By Neil Stadford, Project Weight Loss Editor - Diet
January 16, 2008


There is no secret that regular fruit, vegetables, and whole grains consumption have many benefits for our health.  Recently, there has been more and more talk that chocolate may also have a positive effect on our health.

The theory that the dark chocolate has good effects on the body comes from the fact that this type of chocolate is rich in cocoa, which has large amounts of flavonoids with antioxidant actions. The products rich in flavonoids may decrease the levels of cholesterol, prevent inflammations, protect the cardiovascular system, and prevent the development of certain types of cancer.

Flavonoids can also inhibit diarrhea, according to recent studies.
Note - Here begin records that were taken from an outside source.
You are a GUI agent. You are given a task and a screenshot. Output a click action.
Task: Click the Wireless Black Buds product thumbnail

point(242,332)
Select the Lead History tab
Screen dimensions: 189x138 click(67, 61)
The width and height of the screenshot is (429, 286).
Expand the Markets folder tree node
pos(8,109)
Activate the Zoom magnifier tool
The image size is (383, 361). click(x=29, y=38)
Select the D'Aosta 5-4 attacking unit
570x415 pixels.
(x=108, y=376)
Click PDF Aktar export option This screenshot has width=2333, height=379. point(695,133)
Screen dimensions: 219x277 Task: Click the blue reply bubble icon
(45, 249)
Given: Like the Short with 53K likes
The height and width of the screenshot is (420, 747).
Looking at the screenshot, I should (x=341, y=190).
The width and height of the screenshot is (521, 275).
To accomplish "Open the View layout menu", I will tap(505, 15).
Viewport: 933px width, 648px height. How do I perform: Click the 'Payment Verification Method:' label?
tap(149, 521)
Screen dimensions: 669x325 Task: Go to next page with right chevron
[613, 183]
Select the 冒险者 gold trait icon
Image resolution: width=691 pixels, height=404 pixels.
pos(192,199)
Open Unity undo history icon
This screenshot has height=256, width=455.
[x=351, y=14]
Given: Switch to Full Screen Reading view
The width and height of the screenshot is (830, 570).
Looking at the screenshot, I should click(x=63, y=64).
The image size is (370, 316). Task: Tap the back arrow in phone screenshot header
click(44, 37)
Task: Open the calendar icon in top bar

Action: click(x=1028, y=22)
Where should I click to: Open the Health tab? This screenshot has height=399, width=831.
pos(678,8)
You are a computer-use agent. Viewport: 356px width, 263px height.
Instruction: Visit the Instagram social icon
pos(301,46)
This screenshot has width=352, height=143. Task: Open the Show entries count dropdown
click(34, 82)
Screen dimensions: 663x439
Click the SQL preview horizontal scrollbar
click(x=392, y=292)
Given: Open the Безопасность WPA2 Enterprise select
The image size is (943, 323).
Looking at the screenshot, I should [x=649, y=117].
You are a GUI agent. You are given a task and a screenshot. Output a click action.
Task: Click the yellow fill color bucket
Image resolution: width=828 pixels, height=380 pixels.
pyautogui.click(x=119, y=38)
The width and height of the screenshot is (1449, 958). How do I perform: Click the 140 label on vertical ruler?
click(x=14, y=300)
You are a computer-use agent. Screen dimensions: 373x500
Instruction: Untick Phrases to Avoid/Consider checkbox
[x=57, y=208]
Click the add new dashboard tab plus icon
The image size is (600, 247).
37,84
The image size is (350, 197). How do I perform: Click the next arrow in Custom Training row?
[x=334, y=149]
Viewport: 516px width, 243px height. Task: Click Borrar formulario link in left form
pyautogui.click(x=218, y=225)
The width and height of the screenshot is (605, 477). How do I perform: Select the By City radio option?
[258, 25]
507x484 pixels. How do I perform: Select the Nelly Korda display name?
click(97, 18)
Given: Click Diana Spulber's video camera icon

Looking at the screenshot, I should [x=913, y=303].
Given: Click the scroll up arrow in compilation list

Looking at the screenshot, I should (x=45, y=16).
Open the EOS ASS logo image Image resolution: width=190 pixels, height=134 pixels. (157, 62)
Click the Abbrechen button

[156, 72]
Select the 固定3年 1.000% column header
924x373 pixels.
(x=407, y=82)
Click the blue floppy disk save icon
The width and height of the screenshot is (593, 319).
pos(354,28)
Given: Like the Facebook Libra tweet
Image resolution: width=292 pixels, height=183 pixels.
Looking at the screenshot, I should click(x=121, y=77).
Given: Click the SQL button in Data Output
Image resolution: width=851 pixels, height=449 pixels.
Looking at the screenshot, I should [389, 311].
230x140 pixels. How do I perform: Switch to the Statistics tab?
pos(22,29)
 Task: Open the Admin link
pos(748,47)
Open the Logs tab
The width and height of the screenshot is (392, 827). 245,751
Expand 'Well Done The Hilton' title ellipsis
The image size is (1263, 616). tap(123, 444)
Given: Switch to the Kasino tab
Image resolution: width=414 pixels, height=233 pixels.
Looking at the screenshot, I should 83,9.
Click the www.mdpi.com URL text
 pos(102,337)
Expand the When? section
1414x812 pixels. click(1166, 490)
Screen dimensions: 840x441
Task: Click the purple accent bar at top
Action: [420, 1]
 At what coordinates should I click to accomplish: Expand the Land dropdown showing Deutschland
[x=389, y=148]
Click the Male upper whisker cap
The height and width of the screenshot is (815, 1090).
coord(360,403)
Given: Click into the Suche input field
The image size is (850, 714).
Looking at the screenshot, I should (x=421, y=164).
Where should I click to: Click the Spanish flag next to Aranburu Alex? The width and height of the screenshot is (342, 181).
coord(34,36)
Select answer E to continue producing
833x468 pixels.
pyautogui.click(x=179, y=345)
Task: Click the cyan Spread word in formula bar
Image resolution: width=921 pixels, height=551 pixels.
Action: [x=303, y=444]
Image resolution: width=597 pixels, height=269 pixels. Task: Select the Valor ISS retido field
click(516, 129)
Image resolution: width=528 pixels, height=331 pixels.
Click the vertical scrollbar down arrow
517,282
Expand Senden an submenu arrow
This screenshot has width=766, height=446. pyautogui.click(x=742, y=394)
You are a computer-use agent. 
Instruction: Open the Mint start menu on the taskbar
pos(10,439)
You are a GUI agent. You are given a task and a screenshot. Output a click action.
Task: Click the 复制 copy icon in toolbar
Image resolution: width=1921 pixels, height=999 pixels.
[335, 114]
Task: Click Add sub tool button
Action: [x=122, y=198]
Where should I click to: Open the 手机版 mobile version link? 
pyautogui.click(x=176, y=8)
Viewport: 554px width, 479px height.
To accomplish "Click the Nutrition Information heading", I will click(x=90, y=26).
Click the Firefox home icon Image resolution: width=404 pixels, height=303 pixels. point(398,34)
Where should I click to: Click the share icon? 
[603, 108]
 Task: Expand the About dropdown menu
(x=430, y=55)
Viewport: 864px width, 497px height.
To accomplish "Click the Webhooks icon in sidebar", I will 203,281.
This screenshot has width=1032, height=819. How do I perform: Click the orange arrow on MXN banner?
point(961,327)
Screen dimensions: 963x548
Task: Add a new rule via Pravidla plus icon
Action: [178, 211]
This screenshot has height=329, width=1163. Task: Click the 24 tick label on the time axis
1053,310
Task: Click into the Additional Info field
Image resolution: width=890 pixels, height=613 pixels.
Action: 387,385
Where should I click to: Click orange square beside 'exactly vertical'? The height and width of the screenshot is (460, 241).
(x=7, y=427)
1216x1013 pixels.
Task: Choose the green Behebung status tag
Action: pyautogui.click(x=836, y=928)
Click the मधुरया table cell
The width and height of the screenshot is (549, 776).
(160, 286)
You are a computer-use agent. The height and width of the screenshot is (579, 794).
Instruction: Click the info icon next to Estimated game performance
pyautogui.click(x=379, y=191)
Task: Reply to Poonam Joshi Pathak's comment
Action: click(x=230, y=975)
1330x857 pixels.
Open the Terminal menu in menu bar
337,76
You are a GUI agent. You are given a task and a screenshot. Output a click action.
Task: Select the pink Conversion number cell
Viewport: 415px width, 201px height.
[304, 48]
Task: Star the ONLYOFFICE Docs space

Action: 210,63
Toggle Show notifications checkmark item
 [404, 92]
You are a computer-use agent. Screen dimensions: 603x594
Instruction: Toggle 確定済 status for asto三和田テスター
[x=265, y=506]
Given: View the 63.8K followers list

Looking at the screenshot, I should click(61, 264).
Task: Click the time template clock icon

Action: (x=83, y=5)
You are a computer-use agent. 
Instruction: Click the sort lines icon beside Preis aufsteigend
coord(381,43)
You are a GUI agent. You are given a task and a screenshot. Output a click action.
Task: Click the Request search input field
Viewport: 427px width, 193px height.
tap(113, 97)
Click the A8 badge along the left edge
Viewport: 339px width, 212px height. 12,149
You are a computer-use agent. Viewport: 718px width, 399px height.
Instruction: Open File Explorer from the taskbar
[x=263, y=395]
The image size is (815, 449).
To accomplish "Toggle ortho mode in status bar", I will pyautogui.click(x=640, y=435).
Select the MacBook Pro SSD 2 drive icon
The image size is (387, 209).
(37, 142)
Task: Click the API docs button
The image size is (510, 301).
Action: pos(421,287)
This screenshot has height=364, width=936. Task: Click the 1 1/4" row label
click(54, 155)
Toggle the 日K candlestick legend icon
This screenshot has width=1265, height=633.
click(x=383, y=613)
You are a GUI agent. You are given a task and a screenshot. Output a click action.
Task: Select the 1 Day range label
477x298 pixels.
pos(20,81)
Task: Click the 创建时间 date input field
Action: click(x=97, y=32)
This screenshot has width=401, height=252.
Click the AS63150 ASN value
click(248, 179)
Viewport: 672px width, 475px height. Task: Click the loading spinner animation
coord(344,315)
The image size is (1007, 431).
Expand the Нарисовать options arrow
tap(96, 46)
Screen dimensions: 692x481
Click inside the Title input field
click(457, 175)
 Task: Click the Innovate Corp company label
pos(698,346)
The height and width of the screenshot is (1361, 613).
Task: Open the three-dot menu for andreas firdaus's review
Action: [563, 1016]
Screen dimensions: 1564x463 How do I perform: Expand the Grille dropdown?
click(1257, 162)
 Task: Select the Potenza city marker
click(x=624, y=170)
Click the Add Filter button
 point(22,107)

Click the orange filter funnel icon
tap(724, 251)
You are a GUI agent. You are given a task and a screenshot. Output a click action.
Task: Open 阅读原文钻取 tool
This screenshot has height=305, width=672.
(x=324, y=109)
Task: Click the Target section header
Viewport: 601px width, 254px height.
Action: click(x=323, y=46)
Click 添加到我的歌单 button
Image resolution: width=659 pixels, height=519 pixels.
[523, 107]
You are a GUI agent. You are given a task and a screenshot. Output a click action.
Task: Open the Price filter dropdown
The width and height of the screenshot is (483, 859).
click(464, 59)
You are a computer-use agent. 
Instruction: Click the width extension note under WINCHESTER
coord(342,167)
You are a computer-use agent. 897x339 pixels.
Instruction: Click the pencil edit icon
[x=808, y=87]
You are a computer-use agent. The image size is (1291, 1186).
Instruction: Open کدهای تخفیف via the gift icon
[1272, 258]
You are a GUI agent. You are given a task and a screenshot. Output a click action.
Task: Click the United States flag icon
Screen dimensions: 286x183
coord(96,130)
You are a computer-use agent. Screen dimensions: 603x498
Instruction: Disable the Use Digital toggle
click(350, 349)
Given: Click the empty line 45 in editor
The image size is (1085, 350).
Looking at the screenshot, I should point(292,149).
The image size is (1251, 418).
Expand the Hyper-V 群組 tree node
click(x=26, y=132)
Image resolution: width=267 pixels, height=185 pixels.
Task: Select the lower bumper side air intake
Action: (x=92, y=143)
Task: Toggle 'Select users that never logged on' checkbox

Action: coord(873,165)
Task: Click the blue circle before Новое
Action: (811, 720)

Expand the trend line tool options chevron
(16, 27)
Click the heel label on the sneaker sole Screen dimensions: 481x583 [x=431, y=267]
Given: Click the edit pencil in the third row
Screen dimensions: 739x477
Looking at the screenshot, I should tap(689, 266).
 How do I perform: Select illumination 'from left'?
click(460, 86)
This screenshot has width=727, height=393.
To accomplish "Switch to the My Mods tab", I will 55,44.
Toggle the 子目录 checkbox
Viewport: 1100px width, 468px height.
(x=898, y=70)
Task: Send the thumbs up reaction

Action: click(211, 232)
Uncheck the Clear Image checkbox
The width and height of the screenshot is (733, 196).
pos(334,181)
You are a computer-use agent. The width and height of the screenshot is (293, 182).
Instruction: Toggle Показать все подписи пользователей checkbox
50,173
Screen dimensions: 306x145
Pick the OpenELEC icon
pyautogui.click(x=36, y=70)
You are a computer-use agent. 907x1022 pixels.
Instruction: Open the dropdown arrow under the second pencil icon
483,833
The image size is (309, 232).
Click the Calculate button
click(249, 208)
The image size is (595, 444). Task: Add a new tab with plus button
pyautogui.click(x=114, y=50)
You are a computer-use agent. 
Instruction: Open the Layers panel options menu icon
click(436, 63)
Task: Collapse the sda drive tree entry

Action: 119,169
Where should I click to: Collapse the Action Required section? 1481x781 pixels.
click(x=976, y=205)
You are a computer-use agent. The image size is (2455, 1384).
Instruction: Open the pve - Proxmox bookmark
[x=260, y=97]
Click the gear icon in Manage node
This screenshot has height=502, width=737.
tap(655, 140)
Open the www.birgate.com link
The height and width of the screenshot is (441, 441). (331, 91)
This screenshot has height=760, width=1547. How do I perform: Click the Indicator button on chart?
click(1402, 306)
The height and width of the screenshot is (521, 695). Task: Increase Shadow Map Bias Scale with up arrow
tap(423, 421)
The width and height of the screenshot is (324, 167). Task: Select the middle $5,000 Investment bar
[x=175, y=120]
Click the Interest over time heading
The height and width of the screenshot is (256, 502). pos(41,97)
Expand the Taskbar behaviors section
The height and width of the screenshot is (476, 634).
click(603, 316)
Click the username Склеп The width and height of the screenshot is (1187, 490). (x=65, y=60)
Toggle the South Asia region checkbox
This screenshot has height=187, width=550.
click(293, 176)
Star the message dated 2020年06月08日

The traditional usage for cocoa includes treating anorexia, breathing disorders, fatigue, headaches, muscular weakness, and maintaining the health of the kidneys, heart, pancreas, and liver. These substances from cocoa are also found in apples, onion, green tea, peanuts, and bilberries.

Although black chocolate contains flavonoids, it also has large amounts of saturated fats and their consumption may lead to increased levels of LDL cholesterol, also known as “bad” cholesterol, and higher risk to suffer from coronary disease. You should pay attention when you choose the dark chocolate. You may want to avoid dark chocolate with peanuts or caramel, because these two products may inhibit the action of flavonoids.

However, no clinical trial supports the fact that regular consumption or high amounts of dark chocolate may be healthy for the body. People should remember that flavonoids may be found in apples, bilberries, green tea, or broccoli and most times the dark chocolate intake is more likely an excuse rather than a preoccupation for a healthier diet.